Depends on what you are building, but overall I'd say the friction is minimal. For a lot of apps you won't even need to care about Rust whatsoever as you just use a bunch of fairly standard JS/TS api's.
On the Rust side it's also quite nice, easy to make plugins, good api's, all the goodies.
If you do use both the bridge can cause some friction because of serialization. I have personally not had any problems with it. Also good to note that in v2 (is in beta) they are improving this.
What are your requirements? Performance, development speed, native look and feel, ... Which languages are you familiar with? Do you have a preference with regards to the language?
I have good experience with https://wails.io. It uses a Go backend and a JavaScript frontend with Go functions exposed to the JavaScript side, and events with senders and listeners on both sides. All without the enormous bloat of Electron.
On the JavaScript side you can use whatever you like: plain JavaScript, react, vue, svelte, … whatever you’re familiar with.
And it can cross compile to Windows, Mac and Linux, so all major platforms covered.
Allows the building of dynamic, complex UIs within OS hosted windows
Included controls for text display, combo boxes, buttons, sliders, list boxes
Supports full transparency, overlays, controls with shadows/highlights outside of their range
Fully themeable (uses LICE for compositing)
Personal projects, Racket with gui-easy. Close to frictionless GUI development, very nice language(-platform) to build with. Excellent metaprogramming.
Professionally, Java and JavaFX. Decent multi-platform story, there's a config flag for tuning everything, and there's a library for pretty much anything anyone has ever had an issue with and when they don't fit as well as you'd like you just tear it up with reflection and fix.
1 app 1 jar. I beat Maven until I get a JAR-file that boots outside the development repo. Usually this involves unhooking the module system.
What kind of bugs are you encountering?
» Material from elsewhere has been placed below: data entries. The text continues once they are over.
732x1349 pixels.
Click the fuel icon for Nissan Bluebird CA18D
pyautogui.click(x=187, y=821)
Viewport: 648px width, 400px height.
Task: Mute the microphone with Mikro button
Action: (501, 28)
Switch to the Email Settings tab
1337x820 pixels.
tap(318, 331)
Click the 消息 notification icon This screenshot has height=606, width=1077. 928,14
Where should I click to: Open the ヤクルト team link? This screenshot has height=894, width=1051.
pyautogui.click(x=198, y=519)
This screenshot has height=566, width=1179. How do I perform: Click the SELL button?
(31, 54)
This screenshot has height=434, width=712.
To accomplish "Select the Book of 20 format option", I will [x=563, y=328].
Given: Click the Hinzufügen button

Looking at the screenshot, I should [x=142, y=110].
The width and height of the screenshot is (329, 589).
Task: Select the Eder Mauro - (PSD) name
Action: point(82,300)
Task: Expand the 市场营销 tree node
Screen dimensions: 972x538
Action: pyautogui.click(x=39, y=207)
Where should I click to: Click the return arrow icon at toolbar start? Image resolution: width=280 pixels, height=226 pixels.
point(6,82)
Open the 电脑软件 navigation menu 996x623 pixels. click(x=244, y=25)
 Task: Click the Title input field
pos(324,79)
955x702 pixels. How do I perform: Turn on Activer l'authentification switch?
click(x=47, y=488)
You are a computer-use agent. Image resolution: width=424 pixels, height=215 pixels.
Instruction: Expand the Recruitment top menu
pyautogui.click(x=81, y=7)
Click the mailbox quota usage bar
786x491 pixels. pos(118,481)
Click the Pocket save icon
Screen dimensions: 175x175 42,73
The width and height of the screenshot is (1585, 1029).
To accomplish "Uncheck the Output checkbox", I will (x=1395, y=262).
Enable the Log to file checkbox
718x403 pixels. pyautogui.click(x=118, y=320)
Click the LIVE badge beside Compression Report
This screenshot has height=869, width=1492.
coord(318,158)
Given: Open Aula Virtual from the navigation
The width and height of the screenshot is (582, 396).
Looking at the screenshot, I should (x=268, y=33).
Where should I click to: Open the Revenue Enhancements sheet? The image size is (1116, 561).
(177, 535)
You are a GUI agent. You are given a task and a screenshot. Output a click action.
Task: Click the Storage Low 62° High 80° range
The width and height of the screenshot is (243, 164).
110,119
I have some trouble with layouts being weird sometimes but it usually sorts itself out when I make them simpler.
There is no source since it's not true. The product manager of Flutter/Dart said on Twitter that there was no change in team size, only some DevOps roles moving to other (likely cheaper) locations.
In general for a great experience on the desktop you want to use the native stack of each platform, so C# / Windows SDK in Windows, GTK in most Linux distros and whatever Mac officially recommends.
You could use electron and build cross platform apps using web technologies, but I'm yet to use an electron based app that doesn't feel like crap.
VS Code is electron and it has been optimized to the hilt. I have used it on Mac, Windows and Linux and the experience is uniformly great. It feels native on every platform (responsiveness is not as snappy as vim but it’s good enough and I’m getting a lot of extra features in return, like remote for instance)
But it didn’t come for free. I can tell a lot of engineering hours were spent fixing little issues like different/conflicting keystroke mappings in all 3 platforms.
And the result is noticeable. Electron is becoming synonymous to shoddily built apps. Even though you can write buggier apps with native SDK, but the amount of works that been put into them elevates the final result. Not so much with Electron.
Yeah, just like Unity is becoming synonymous with shitty asset-flip games -- because it puts making games within reach of the laziest and least competent among us.
Electron has democratized desktop app development and put it within reach of everybody -- but having bad apps on it doesn't make it bad in itself. Remember, the most-used programmers' editor is also an Electron app!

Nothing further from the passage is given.